→ Work task
Format the records from the line containing "has width=1140, height=535." through the line containing "y-tick-label: 0.1 is" as a two-column CSV with the columns text and answer. Give one row per record, with each field in quotation marks and any line breaks replaced by spaces, and leave the pictures out.

→ Input data
──────────────────────────────
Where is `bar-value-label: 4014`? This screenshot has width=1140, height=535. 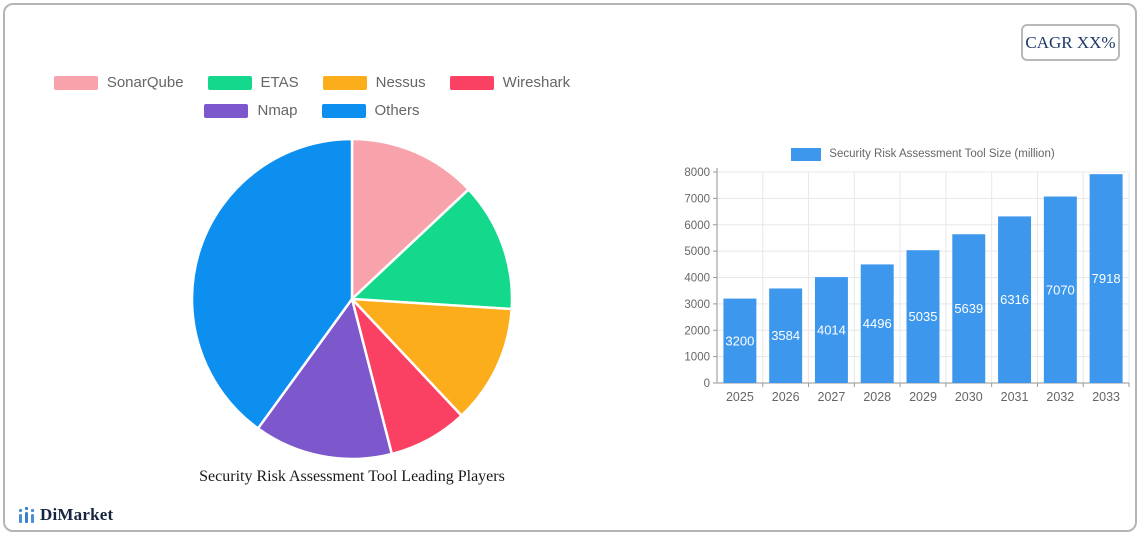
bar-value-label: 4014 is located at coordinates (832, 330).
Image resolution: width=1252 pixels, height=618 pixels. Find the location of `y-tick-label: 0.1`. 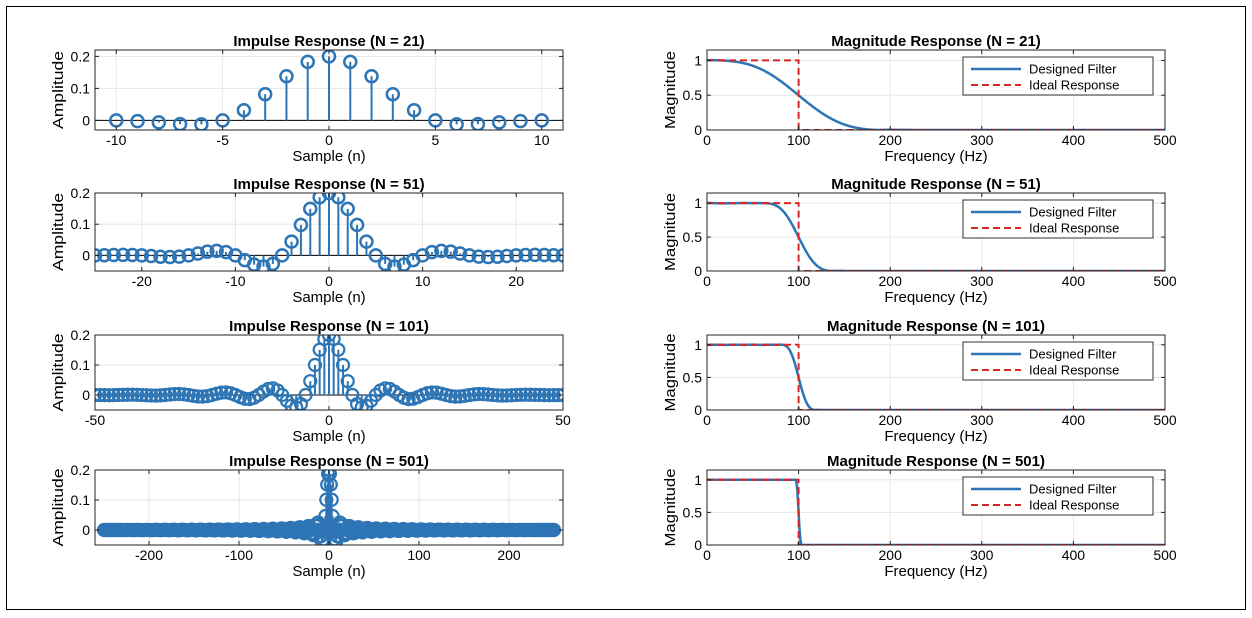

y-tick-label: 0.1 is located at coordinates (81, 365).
──────────────────────────────
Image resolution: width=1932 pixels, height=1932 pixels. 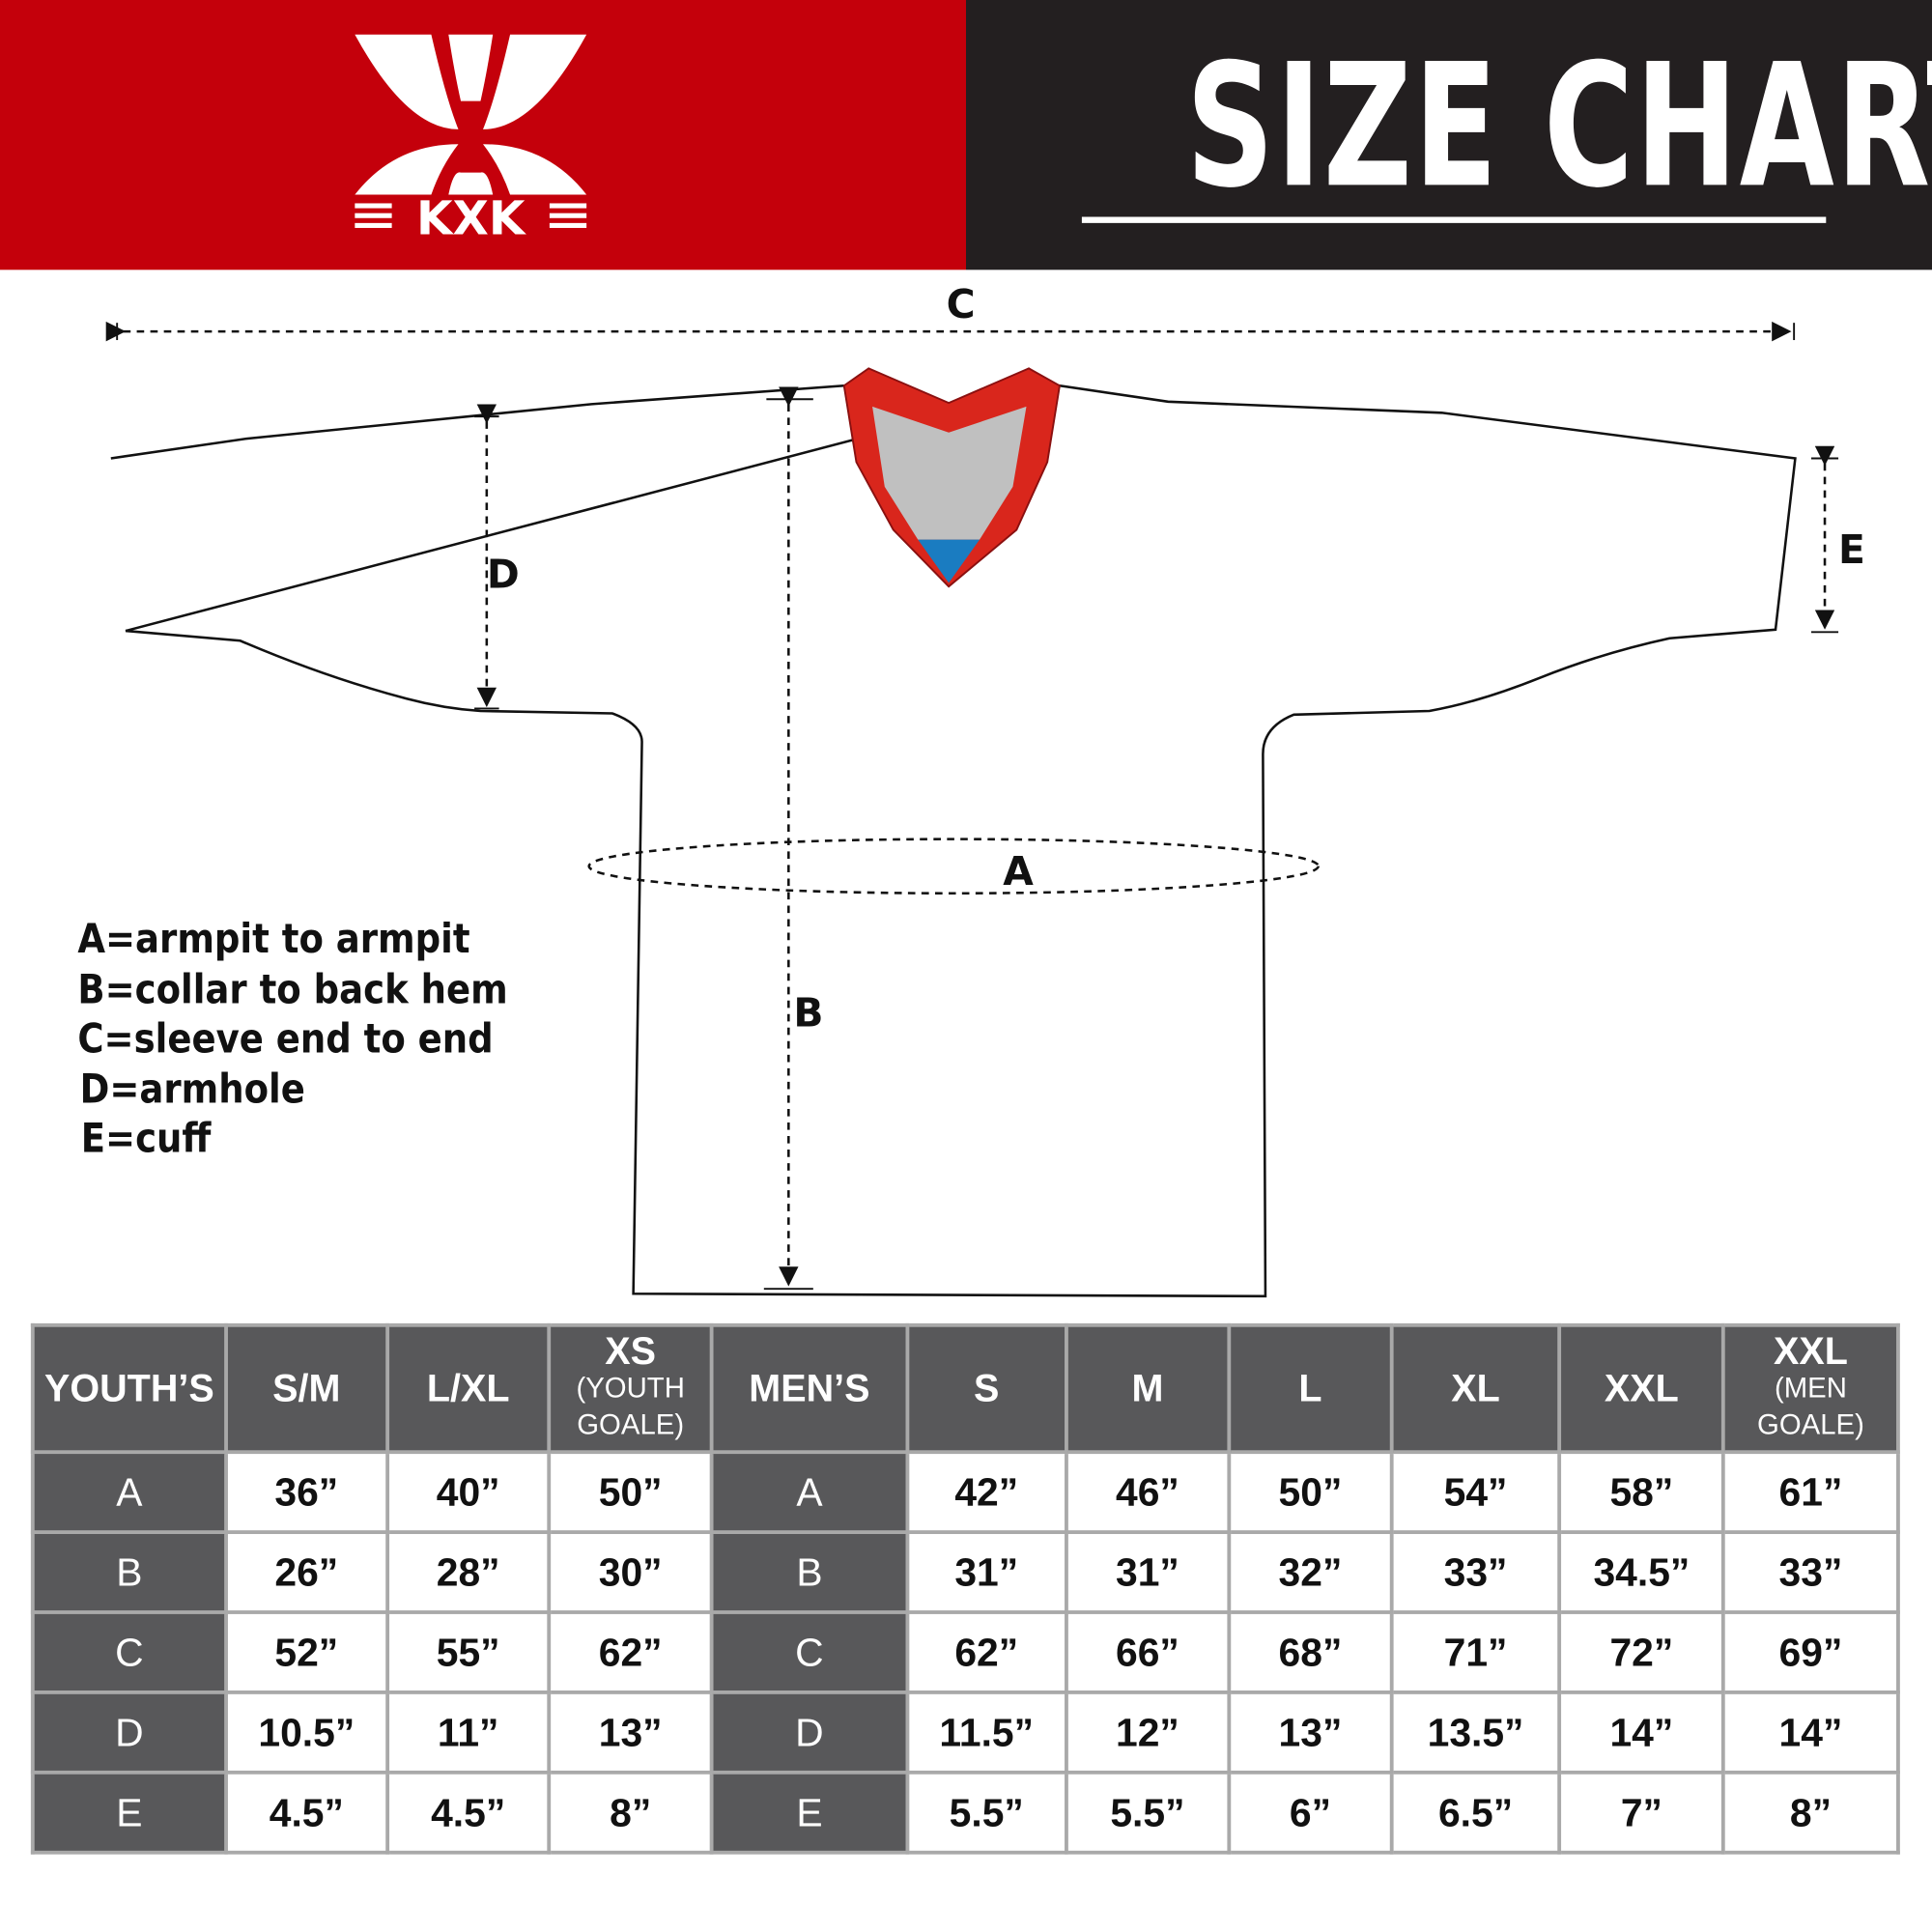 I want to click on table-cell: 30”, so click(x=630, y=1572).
──────────────────────────────
→ Exercise answer
text,answer
"Where is `bar-value-label: 4014`? This screenshot has width=1140, height=535.","bar-value-label: 4014 is located at coordinates (832, 330)."
"Image resolution: width=1252 pixels, height=618 pixels. Find the location of `y-tick-label: 0.1`.","y-tick-label: 0.1 is located at coordinates (81, 365)."